··· Data in this exercise

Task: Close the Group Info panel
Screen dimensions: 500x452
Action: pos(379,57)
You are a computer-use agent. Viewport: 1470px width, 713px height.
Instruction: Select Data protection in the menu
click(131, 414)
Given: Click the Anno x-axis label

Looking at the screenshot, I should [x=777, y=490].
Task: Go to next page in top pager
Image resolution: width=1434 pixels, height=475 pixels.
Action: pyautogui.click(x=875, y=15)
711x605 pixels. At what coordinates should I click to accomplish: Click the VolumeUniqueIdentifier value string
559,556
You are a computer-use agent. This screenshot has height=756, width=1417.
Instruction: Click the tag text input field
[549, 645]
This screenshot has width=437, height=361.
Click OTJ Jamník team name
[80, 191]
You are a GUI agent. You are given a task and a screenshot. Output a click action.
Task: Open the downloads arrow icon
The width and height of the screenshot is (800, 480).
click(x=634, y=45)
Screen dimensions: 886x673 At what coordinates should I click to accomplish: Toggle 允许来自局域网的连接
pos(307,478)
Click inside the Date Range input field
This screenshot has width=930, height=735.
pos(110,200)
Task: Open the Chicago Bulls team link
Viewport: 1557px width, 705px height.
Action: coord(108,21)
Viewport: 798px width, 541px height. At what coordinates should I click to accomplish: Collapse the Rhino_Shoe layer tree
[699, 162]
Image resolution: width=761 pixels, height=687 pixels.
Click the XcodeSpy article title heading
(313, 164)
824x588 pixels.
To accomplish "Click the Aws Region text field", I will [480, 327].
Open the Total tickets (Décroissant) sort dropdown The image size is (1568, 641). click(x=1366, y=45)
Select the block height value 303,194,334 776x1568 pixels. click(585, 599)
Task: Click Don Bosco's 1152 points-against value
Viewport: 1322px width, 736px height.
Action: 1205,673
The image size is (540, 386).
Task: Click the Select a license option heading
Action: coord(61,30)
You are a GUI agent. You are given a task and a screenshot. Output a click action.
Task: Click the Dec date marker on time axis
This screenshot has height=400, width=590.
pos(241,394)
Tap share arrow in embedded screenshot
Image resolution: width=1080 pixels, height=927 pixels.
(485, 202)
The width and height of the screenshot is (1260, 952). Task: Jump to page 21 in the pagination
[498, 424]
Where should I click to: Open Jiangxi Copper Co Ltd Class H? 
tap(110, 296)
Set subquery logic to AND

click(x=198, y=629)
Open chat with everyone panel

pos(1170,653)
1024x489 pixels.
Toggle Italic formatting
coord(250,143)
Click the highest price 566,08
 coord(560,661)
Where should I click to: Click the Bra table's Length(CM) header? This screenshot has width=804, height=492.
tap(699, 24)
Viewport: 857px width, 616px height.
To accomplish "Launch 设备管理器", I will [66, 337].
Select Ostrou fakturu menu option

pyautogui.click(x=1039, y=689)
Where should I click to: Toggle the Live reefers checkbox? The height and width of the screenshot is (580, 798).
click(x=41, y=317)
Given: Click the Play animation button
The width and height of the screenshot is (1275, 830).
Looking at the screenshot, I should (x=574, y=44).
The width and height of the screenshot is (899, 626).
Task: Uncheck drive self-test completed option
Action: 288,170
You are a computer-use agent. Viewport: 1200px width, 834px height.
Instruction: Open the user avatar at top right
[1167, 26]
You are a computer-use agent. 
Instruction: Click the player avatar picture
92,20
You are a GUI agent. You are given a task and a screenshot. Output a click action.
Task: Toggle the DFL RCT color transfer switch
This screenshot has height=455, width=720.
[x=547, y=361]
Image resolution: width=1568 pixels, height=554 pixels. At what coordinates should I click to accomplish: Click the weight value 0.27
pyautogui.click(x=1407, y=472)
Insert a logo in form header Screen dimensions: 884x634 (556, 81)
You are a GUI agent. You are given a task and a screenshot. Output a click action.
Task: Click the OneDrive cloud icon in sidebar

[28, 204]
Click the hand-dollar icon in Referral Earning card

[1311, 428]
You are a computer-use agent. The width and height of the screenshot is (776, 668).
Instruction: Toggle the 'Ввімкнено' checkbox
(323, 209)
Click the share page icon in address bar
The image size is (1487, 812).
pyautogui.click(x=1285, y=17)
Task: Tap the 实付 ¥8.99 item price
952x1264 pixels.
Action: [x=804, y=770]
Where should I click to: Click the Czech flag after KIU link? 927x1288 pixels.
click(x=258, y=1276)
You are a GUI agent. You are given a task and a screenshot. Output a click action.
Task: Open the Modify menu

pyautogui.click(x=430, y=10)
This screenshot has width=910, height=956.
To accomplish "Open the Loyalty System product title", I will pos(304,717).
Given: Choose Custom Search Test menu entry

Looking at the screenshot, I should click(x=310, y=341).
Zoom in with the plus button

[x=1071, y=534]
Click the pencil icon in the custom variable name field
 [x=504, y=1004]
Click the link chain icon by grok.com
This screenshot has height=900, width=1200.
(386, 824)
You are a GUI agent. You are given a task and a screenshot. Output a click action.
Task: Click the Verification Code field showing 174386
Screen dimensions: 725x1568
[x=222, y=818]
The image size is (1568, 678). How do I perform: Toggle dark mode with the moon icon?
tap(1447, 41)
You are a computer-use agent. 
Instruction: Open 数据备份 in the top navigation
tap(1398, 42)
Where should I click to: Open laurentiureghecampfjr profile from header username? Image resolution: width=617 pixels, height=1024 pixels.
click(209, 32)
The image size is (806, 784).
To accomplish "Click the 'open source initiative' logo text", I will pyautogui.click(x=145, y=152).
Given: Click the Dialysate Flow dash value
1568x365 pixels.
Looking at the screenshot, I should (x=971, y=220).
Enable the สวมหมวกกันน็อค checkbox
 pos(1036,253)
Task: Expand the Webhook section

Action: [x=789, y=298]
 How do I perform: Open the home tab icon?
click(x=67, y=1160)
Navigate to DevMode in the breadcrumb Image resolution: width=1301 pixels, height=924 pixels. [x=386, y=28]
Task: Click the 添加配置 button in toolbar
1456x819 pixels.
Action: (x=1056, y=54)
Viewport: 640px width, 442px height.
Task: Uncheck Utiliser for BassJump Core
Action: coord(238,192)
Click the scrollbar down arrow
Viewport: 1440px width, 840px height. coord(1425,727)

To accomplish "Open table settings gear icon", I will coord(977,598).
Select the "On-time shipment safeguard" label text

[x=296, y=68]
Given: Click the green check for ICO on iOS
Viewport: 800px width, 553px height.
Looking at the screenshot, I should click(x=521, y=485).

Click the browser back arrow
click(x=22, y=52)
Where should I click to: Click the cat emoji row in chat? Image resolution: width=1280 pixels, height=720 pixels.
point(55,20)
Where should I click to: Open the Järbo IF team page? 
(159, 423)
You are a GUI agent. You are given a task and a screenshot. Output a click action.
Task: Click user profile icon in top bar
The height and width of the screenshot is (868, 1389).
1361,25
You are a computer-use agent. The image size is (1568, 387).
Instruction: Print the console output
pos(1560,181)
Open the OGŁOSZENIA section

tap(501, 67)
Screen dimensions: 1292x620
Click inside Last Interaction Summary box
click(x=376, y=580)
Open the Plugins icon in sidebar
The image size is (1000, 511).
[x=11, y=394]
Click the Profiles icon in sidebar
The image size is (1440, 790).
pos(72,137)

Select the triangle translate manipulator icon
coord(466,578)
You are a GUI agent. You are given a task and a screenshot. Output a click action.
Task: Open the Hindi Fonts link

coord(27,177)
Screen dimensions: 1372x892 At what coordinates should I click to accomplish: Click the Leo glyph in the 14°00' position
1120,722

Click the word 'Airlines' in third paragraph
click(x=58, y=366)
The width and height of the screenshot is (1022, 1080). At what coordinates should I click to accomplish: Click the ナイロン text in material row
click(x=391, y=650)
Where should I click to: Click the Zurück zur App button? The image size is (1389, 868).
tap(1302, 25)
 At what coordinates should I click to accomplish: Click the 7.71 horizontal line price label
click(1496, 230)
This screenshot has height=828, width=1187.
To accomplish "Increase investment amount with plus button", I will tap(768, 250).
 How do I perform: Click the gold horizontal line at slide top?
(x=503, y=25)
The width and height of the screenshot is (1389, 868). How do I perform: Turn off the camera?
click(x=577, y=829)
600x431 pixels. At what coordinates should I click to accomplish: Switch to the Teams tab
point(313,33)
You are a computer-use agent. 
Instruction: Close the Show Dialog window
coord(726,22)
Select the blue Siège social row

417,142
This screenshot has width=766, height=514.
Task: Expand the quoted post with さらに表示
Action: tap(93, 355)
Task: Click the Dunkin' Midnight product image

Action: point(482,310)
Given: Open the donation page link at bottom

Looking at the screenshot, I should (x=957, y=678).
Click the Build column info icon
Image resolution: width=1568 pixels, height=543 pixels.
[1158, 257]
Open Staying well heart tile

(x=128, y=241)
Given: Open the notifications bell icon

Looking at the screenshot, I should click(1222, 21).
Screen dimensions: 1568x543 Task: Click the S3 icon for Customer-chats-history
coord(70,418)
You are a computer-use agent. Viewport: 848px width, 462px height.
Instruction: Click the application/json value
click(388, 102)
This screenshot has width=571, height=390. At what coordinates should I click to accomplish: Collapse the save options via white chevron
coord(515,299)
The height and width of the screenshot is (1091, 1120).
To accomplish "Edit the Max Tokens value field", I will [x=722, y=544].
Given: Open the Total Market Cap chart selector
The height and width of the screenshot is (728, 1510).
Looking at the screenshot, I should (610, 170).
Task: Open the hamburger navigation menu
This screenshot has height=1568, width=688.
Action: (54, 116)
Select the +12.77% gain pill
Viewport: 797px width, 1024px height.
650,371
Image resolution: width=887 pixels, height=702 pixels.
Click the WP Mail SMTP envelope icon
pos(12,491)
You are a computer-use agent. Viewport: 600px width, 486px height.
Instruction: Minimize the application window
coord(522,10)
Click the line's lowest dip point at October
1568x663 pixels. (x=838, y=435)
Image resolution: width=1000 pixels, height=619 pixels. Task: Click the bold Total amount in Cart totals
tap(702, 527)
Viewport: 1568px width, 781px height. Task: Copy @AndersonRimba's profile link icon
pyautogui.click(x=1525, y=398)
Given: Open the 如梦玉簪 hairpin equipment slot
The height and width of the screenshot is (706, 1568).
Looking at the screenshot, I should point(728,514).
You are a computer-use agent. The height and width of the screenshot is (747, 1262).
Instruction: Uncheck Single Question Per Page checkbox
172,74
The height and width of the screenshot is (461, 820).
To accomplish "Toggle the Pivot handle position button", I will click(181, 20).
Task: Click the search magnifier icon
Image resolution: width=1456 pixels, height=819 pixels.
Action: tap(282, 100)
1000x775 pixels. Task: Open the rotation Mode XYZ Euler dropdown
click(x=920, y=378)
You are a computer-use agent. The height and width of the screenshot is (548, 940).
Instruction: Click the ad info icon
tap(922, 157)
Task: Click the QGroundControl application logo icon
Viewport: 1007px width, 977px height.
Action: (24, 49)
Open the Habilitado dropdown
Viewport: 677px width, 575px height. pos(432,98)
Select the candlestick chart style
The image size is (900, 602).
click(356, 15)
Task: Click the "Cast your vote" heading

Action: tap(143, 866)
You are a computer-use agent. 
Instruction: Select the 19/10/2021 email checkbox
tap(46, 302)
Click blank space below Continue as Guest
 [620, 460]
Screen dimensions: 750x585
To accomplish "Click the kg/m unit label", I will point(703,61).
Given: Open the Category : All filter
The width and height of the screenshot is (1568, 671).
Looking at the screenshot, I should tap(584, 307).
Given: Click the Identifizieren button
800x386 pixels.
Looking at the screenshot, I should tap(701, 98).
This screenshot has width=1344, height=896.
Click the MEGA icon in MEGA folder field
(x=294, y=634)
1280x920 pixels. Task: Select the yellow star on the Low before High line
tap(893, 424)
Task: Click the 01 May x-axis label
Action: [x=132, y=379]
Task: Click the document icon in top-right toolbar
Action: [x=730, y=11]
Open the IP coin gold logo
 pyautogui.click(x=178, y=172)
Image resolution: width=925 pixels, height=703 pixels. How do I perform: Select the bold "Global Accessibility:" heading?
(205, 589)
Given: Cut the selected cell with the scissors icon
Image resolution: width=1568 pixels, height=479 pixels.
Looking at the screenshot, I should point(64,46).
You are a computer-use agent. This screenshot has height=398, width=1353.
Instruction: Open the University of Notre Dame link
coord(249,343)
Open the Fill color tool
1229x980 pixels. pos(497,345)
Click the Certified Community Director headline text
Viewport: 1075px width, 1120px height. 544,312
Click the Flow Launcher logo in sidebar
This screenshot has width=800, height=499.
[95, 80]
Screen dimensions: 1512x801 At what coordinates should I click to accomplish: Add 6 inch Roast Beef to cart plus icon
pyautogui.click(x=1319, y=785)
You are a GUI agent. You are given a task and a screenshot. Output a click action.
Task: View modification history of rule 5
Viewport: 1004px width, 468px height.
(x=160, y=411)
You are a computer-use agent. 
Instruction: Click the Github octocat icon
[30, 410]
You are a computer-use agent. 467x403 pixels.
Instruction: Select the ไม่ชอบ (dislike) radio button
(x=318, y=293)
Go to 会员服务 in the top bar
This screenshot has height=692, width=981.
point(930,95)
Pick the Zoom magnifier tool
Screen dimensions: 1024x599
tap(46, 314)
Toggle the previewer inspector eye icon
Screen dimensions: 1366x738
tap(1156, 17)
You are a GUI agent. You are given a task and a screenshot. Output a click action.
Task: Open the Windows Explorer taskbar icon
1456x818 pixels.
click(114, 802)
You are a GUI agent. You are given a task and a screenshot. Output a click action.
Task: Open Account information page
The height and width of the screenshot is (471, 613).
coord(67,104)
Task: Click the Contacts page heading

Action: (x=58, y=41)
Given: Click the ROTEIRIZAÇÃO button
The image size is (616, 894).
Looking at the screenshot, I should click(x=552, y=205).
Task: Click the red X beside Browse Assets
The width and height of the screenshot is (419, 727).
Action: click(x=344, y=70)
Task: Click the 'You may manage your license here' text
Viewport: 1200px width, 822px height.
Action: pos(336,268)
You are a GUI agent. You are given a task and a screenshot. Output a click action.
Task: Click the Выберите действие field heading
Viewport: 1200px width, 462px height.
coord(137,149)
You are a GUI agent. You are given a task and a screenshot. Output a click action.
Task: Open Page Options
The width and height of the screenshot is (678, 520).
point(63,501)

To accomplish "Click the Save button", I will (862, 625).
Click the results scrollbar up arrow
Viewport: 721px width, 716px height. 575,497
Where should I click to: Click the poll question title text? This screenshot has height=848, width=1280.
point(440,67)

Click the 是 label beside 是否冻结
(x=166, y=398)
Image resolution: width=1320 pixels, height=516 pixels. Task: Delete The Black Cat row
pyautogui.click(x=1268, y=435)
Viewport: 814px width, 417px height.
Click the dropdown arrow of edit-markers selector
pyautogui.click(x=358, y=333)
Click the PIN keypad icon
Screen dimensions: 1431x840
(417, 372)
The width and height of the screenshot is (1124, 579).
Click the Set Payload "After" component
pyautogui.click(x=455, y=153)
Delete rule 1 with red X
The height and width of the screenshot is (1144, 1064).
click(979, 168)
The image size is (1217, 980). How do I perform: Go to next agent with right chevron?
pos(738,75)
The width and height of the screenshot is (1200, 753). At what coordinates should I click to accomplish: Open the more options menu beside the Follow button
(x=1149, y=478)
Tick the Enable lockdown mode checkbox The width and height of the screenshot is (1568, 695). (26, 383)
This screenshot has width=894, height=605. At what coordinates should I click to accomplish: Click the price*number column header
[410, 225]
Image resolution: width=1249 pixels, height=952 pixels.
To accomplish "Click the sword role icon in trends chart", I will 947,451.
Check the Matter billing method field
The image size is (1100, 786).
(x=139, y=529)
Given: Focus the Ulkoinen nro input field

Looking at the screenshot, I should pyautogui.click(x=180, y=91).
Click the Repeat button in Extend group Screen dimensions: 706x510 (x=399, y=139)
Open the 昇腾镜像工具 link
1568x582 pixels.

······

Starting at the line that has "Where should I click to: Click the Zurück" in the records above, restate word for word every line until the one that has "This screenshot has height=828, width=1187.", and include that one as well.

Where should I click to: Click the Zurück zur App button? The image size is (1389, 868).
tap(1302, 25)
 At what coordinates should I click to accomplish: Click the 7.71 horizontal line price label
click(1496, 230)
This screenshot has height=828, width=1187.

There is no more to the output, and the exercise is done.